Un accord-cadre trilatéral officialisé
Les États-Unis, Israël et le Liban ont signé un accord-cadre, a annoncé vendredi le secrétaire d'État américain Marco Rubio lors d'une cérémonie de signature. Ce texte, issu de pourparlers qui se sont déroulés sur plusieurs jours dans la capitale fédérale américaine, concerne directement les gouvernements libanais et israélien. Les discussions avaient débuté en avril dernier à Washington, où des responsables libanais avaient entamé des pourparlers directs avec leurs homologues israéliens.
« Nous sommes heureux d'annoncer un accord-cadre entre le gouvernement souverain du Liban et, bien sûr, le gouvernement d'Israël, avec la médiation et le soutien des États-Unis d'Amérique », a déclaré Marco Rubio pendant la cérémonie de signature. Il a ajouté que l'accord « commence à mettre en place un cadre pour une paix et une sécurité durables ». Selon ses termes, ce document ne constitue toutefois qu'une étape liminaire : « C'est le début du commencement », a-t-il précisé, entouré de représentants des deux parties.
Des négociations destinées à mettre fin aux hostilités
Les pourparlers sous médiation américaine visaient à mettre un terme aux combats entre Israël et les milices du Hezbollah, soutenues par l'Iran. Les trois jours de discussions à Washington, qui ont commencé mardi, ont abouti à la signature de ce cadre général. Le secrétaire d'État a souligné l'ampleur des défis restants : « Il y a beaucoup de travail devant nous. Nous ne sous-estimons en rien la difficulté de la tâche qui nous attend, mais nous comprenons son importance, combien elle est vitale. »

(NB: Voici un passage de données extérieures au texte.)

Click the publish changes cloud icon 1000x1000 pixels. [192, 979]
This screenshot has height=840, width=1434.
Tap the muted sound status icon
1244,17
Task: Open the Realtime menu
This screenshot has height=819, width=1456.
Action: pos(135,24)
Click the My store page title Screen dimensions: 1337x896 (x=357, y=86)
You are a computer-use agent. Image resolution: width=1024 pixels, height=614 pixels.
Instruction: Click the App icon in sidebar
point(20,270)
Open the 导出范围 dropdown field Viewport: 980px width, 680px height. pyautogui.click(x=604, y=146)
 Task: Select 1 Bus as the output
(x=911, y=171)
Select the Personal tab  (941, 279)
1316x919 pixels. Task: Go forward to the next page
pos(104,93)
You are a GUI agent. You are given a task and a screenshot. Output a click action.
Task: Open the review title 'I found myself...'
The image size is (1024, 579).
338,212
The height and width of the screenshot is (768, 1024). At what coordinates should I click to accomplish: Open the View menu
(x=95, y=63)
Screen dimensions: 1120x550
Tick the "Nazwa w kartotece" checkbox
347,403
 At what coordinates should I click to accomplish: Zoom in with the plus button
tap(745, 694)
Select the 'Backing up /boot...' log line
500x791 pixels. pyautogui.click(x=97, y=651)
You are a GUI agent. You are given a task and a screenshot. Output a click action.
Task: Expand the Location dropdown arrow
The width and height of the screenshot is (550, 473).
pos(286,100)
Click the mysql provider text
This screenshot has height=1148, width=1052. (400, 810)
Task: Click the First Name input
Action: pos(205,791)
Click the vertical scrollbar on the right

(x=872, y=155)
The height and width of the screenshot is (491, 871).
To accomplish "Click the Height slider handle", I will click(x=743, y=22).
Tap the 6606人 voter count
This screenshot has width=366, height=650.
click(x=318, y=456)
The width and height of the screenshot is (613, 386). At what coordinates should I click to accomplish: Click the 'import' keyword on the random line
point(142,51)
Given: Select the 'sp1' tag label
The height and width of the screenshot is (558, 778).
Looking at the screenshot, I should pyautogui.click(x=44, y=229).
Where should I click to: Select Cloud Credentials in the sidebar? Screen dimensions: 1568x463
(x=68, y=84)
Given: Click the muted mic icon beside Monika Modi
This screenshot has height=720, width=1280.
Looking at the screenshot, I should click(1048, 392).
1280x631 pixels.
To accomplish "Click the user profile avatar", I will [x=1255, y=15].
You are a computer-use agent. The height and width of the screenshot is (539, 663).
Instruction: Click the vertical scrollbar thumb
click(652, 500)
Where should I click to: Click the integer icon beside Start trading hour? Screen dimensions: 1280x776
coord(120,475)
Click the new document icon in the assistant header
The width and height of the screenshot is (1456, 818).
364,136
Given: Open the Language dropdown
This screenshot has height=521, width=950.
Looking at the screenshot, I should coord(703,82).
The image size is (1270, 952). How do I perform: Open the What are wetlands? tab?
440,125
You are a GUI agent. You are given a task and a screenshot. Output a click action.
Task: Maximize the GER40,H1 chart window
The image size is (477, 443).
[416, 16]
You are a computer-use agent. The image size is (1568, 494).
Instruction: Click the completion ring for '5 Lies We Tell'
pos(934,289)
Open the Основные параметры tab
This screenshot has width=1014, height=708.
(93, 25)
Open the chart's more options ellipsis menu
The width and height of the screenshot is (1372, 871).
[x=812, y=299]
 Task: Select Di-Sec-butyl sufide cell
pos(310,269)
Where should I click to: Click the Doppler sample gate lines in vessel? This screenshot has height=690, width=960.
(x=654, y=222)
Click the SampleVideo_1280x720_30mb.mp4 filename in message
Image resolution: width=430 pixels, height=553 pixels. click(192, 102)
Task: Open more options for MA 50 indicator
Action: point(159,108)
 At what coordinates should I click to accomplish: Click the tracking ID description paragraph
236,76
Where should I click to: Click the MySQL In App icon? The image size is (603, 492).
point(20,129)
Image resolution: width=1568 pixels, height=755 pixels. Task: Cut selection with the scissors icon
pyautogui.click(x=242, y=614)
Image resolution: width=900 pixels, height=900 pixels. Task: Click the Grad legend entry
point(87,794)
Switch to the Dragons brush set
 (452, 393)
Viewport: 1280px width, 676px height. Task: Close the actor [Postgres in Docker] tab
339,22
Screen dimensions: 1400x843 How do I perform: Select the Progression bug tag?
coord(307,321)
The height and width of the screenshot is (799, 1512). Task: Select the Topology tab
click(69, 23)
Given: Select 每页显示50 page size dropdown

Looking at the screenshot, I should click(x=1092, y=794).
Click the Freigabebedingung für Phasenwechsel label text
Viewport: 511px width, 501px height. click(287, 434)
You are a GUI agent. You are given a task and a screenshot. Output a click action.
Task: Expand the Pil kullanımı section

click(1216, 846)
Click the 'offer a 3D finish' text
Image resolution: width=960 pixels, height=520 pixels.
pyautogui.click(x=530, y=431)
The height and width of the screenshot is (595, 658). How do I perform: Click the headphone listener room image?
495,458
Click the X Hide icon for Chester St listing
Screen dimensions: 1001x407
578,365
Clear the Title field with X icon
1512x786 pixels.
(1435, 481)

Une première étape vers un futur traité de paix
Les informations détaillées sur le contenu de l'accord restent limitées. Ce document est présenté comme une première marche devant ouvrir la voie à de futures négociations pour un traité de paix plus complet entre les deux pays. Il s'inscrit dans le prolongement des efforts diplomatiques américains au Proche-Orient.
Contexte régional tendu
Cet accord intervient dans un contexte régional marqué par des tensions persistantes. La veille de l'annonce, Marco Rubio se trouvait à Manama, où il avait rencontré les ministres des Affaires étrangères des États membres du Conseil de coopération du Golfe pour discuter de l'accord intérimaire entre les États-Unis et l'Iran, illustrant l'imbrication des dossiers régionaux.